McEwan joined the state-backed bank in September last year as head of its UK Retail arm.

His main role will be overseeing the re-privatisation of the bank, which was bailed out by the government at the height of the financial crisis.

He takes the reins from Hester, who has been credited with saving the bank from the brink of collapse in his five-year spell.

The appointment sees RBS follow in the footsteps of Barclays, which promoted retail boss Antony Jenkins to group chief executive last year.

RBS chairman Philip Hampton said: “With his extensive experience in banking and the leadership that he has shown in his time at RBS, Ross will be a great chief executive for the group. Ross has already become a champion for customers in our business and will continue that role as CEO.”

“This is a job that is among the most important and challenging in the business world, and Ross has shown that he has the drive and capability to take it on.

“I conducted an international search for this position so our internal candidates could be benchmarked against the very best in the market.

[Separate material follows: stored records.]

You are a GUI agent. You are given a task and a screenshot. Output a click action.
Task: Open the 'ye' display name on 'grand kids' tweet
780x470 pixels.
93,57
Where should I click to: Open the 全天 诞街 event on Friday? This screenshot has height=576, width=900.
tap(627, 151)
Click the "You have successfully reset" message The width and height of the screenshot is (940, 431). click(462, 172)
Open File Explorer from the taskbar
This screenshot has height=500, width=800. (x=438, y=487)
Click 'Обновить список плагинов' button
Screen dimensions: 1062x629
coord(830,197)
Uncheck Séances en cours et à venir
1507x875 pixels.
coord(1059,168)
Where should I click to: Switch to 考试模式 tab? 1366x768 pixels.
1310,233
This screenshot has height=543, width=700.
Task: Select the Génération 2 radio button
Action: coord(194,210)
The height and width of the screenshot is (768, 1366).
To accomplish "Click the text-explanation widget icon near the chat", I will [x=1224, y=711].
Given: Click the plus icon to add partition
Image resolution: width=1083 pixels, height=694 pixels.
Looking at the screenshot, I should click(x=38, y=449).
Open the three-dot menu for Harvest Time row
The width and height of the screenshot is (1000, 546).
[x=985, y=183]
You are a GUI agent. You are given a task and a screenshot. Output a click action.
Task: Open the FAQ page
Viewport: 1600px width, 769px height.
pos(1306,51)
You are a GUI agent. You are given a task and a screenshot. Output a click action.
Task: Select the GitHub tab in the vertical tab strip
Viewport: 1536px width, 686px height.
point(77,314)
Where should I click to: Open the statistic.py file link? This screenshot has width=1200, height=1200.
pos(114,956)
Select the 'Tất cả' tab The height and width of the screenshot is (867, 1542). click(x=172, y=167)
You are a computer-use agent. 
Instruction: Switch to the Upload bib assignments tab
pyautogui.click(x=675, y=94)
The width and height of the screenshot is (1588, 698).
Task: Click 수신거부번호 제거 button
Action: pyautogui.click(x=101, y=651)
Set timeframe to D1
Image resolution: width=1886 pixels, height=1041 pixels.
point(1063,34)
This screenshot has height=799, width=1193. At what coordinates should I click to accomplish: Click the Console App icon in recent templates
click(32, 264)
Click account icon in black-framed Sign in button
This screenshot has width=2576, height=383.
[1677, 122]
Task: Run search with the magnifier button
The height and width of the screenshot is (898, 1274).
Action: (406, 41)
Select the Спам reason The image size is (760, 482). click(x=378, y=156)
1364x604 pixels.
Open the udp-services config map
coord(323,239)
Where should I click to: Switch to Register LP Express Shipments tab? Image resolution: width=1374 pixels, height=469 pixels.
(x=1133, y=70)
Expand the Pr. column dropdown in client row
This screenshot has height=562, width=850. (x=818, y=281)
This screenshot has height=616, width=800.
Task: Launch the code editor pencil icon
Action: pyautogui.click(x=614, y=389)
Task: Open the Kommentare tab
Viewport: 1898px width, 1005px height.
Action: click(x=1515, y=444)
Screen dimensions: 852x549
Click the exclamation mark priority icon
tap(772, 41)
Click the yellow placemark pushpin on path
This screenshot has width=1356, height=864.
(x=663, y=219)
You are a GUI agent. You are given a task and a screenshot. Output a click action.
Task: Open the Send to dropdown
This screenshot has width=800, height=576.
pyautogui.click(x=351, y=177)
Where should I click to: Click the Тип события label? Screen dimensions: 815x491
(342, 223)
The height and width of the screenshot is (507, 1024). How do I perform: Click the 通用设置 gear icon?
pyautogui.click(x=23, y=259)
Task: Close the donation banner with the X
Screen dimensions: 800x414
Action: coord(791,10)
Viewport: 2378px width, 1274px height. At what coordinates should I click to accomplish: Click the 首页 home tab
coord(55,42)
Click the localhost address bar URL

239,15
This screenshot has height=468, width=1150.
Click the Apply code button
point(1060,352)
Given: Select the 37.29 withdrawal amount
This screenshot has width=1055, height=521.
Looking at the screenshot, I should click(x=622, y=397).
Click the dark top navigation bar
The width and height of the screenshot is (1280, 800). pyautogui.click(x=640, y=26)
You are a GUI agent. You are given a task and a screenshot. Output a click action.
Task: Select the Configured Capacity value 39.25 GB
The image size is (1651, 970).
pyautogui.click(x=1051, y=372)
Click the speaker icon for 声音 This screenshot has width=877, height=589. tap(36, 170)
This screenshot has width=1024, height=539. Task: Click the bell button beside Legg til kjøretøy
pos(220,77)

Ross was the strongest candidate and I am delighted he has been appointed.”

Hampton continued: “Five years on from its rescue, RBS is now a safe and strong bank - our focus is now on building a really good bank for our customers and shareholders, returning the bank to private ownership, and playing our full part in supporting the UK economy.”

The news came alongside the bank’s first half results, which revealed it swung to a profit in the first six months of 2013.

Pre-tax profits were £1.4bn compared with a loss of £1.7bn in 2012.

Importantly, Hester said the results show “RBS’s journey from “bust bank” to “normal bank” is largely done”.

The bank set aside another £620mln, of which £385mln was to cover “regulatory and legal actions”, including the Libor investigation and other probes. Another £185mln was added to the pot to pay back customers who were mis-sold payment protection insurance (PPI).